I'm compiling this simple program:
#include <numeric>
int main()
{
int numbers[] = {1, 2, 3, 4, 5};
auto num_numbers = sizeof(numbers)/sizeof(numbers[0]);
return std::accumulate(numbers, numbers + num_numbers, 0);
}
which sums up the integers 1 through 5 and returns that sum (i.e. 15).
I realize std::accumulate
can have a bit of trickery in the implementation, but still, this is pretty straightforward. I'm surprised by what I get when compiling this (on GodBolt), though.
With -O3
, and with C++ being a compilation-time-computation-oriented language, I get the expected:
main:
mov eax, 15
ret
but if I go down to -O2
- still some heavy optimization - not only do I not get this compile-time computation, but I see this strange piece of assembly:
main:
movabs rax, 8589934593
lea rdx, [rsp-40]
mov ecx, 1
mov DWORD PTR [rsp-24], 5
mov QWORD PTR [rsp-40], rax
lea rsi, [rdx+20]
movabs rax, 17179869187
mov QWORD PTR [rsp-32], rax
xor eax, eax
jmp .L3
.L5:
mov ecx, DWORD PTR [rdx]
.L3:
add rdx, 4
add eax, ecx
cmp rdx, rsi
jne .L5
ret
Now .L5
and .L3
I get. The surprising thing are these strange movabs
instructions, to and from rax
. What do they mean and why are they there?

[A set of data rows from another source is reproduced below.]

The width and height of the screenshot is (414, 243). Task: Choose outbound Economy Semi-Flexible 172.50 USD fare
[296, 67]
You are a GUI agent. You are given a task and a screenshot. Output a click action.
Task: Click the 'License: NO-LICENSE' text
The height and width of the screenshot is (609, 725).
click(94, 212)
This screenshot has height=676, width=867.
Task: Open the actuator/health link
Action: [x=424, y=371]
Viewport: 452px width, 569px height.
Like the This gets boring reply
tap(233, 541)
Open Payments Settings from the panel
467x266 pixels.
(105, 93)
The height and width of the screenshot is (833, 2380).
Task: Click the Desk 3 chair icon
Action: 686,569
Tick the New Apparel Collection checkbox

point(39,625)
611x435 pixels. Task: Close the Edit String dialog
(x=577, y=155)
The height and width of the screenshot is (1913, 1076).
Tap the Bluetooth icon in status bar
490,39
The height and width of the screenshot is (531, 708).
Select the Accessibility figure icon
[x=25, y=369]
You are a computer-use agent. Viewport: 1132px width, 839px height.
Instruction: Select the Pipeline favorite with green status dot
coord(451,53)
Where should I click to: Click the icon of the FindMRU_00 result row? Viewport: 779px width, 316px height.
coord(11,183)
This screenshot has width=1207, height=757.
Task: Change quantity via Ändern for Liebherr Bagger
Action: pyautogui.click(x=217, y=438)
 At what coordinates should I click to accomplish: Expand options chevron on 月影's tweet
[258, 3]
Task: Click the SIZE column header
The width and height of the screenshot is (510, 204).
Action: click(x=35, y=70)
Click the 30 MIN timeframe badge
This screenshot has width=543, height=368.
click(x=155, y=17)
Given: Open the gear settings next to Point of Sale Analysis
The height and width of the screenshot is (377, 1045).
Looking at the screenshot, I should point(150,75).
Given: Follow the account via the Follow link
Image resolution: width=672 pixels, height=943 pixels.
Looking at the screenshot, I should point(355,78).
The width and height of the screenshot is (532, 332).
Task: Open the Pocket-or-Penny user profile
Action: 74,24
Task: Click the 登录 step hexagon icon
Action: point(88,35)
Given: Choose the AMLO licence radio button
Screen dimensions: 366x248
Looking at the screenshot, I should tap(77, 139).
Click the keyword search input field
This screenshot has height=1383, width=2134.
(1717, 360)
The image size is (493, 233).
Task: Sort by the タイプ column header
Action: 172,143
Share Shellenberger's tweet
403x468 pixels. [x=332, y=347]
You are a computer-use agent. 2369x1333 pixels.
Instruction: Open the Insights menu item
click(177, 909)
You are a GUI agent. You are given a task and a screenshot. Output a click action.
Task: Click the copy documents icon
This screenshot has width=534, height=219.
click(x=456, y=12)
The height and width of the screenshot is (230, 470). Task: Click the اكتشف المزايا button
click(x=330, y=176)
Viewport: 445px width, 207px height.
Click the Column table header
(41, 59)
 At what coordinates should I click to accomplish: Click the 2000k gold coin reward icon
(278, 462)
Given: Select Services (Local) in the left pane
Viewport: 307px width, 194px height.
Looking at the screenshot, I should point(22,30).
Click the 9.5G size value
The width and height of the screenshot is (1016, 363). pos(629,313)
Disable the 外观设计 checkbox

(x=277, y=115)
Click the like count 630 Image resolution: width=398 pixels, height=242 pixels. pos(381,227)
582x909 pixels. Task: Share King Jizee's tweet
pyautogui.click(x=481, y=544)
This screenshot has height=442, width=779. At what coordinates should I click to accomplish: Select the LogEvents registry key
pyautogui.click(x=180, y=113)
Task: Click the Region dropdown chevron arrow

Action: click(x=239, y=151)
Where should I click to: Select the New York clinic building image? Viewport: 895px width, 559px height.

PS - I compiled using GCC 8.2 on an x86_64 with no -march
set. If I add -march=skylake
- the -O3
gets messed up too! Edit: This seems to be a regression in GCC, see my GCC bug report. Thanks @FlorianWeimer!
8589934593 is 0x200000001 in hexadecimal, and 17179869187 is 0x400000003. These two movabs
instructions simply load two int
constants into one 64-bit register each, for initializing the array on the stack. You can disable this GCC optimization using -fno-store-merging
, then you will get something like this at -O2
for the array initialization:
movl $1, -40(%rsp)
…
…
movl $2, -36(%rsp)
…
movl $3, -32(%rsp)
movl $4, -28(%rsp)
movl $5, -24(%rsp)
The lack of optimization to a single constant looks like a GCC regression, by the way. I do not see this with GCC 6.3. It could actually be related to store merging, which I do not think was part of GCC 6.